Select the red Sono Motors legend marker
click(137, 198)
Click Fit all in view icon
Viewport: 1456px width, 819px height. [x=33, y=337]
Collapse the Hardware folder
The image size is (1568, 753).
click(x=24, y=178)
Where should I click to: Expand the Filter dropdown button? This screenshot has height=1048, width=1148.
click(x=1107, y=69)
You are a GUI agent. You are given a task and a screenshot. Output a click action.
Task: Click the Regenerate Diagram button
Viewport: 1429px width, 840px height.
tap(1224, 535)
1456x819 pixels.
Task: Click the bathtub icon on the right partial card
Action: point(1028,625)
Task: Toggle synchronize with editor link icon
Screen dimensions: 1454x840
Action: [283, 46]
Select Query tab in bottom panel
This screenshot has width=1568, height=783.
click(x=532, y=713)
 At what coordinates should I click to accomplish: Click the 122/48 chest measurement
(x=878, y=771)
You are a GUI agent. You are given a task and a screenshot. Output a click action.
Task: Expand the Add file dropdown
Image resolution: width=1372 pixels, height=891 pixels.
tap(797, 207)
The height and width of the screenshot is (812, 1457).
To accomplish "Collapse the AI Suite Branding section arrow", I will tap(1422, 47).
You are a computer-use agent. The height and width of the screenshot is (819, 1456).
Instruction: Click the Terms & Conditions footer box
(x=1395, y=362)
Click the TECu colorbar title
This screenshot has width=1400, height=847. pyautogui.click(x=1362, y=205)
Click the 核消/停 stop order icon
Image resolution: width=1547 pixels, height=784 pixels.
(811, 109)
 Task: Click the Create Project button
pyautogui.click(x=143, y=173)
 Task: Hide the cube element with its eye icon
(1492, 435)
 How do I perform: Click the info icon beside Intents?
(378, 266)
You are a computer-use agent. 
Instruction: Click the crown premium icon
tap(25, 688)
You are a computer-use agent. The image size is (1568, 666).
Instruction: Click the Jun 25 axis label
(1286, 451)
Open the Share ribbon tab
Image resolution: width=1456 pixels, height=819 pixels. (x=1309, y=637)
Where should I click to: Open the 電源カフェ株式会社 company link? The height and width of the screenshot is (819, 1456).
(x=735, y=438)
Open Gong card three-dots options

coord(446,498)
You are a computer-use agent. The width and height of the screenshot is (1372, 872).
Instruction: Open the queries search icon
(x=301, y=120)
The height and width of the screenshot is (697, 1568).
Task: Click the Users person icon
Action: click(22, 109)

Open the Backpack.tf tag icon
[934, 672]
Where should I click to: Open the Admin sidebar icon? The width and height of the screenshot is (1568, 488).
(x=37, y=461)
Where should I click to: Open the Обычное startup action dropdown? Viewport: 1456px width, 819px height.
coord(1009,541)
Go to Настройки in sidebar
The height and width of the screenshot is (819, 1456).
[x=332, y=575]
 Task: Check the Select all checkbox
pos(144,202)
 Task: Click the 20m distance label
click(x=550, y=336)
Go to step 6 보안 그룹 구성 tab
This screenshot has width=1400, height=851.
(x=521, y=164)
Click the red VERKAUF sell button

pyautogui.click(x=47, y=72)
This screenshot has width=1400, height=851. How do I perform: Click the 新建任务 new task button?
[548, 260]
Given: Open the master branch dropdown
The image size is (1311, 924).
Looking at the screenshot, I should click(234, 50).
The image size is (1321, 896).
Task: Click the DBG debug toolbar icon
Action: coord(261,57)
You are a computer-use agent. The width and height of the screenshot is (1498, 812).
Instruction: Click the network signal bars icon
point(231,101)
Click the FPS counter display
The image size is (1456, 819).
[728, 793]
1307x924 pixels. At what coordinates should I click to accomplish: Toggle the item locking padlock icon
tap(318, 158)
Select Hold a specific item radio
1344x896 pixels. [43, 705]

· · · · · · ·

TASK BRIEF> Check the records above line by line and tally those holding the string "computer". Answer with the number only.

RESPONSE AREA> 5